Он гладил шероховатую поверхность бутыли. Возможно, это волшебная бутыль? Потолок камеры разверзся, снова жаркий вечер в Остии. Издали доносится шум, это море, это море, приглушенный смех Квирины, жаркое дыхание ее губ, губы жгут, и его пальцы погружаются в ее черные волосы, песчаная дюна мягкая, это покачивающаяся постель и головокружение…
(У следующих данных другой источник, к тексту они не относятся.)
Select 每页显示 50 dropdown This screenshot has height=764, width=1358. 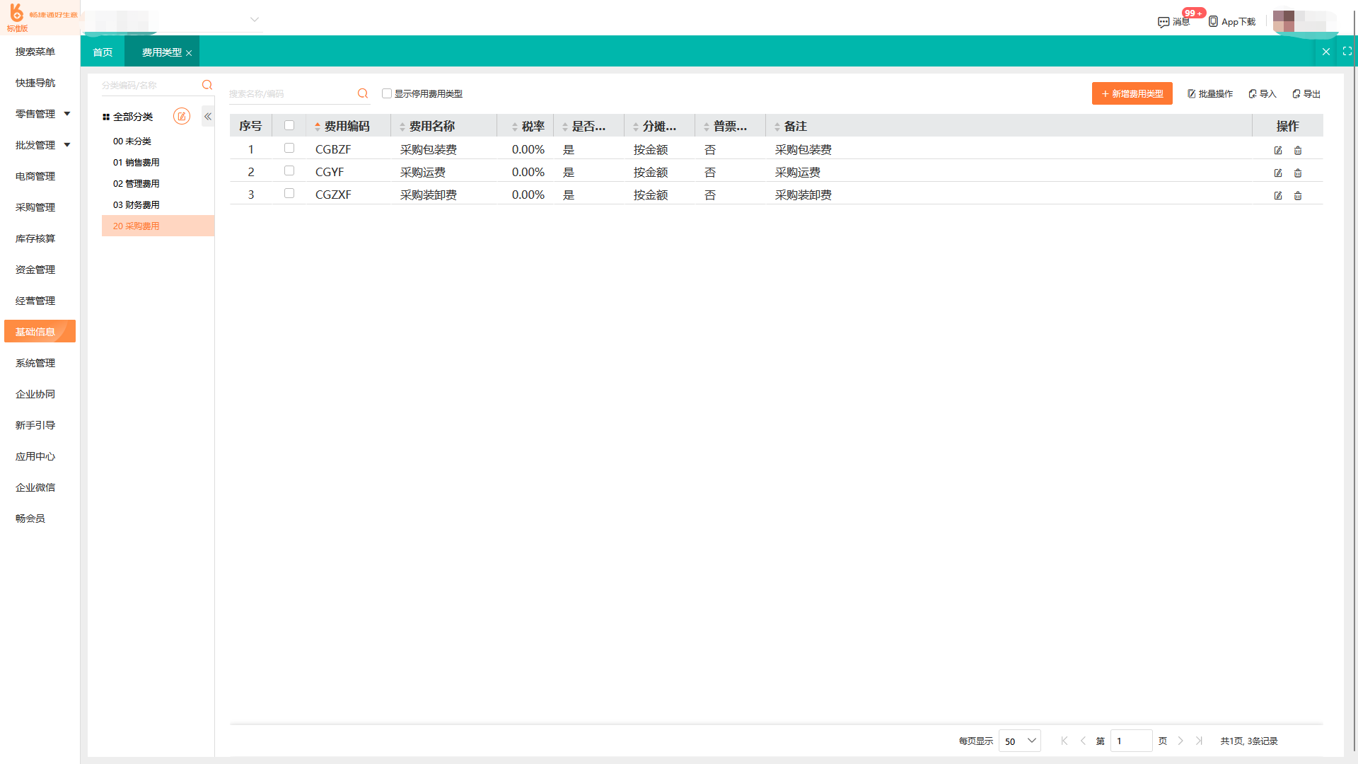click(x=1019, y=741)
Море шумит не переставая, время летит, биение сердца затихает, мы поплывем с тобой далеко, моя милая, на Остров счастья, наш дом. наш дом, наш дом…
Бутыль разбилась о стену, разлетелась на куски. Острый осколок остудил ладонь. Потолок камеры закрылся, и по стене потекла зеленая плесень.
Отверстие наверху залил багрянец от лучей заходящего солнца.
***Толпы людей обступили Мамертинскую тюрьму, плотно окруженную войсками.
Люди останавливались, жестикулировали, говорили вслух, шептались.
Преторианцы пробирались сквозь толпу. Молодой военный трибун. сенаторский сынок, в блестящем панцире, обратился к толпе:
– Не останавливайтесь! Проходите! Не стойте! Дам приказ всех разогнать!
– Заткнись!
– Кто это сказал? – взвизгнул трибун.
– Ха-ха-ха, ищи ветра в поле!
Блестящий панцирь отдает приказы, над которыми потешается вся толпа.
Преторианцы впереди себя гонят кучку людей, но за их спинами тотчас образовывается живая стена. Лучше отступить, лучше затеряться, трибун ищет защиты у преторианцев, плотными рядами стоящими возле тюрьмы. Он отдал приказ барабанщикам заглушить шум толпы. Но барабанный бой только раздразнил толпу: "Отпустите Фабия Скавра!" Крик растет. Преторианцы с беспокойством посматривают на народ.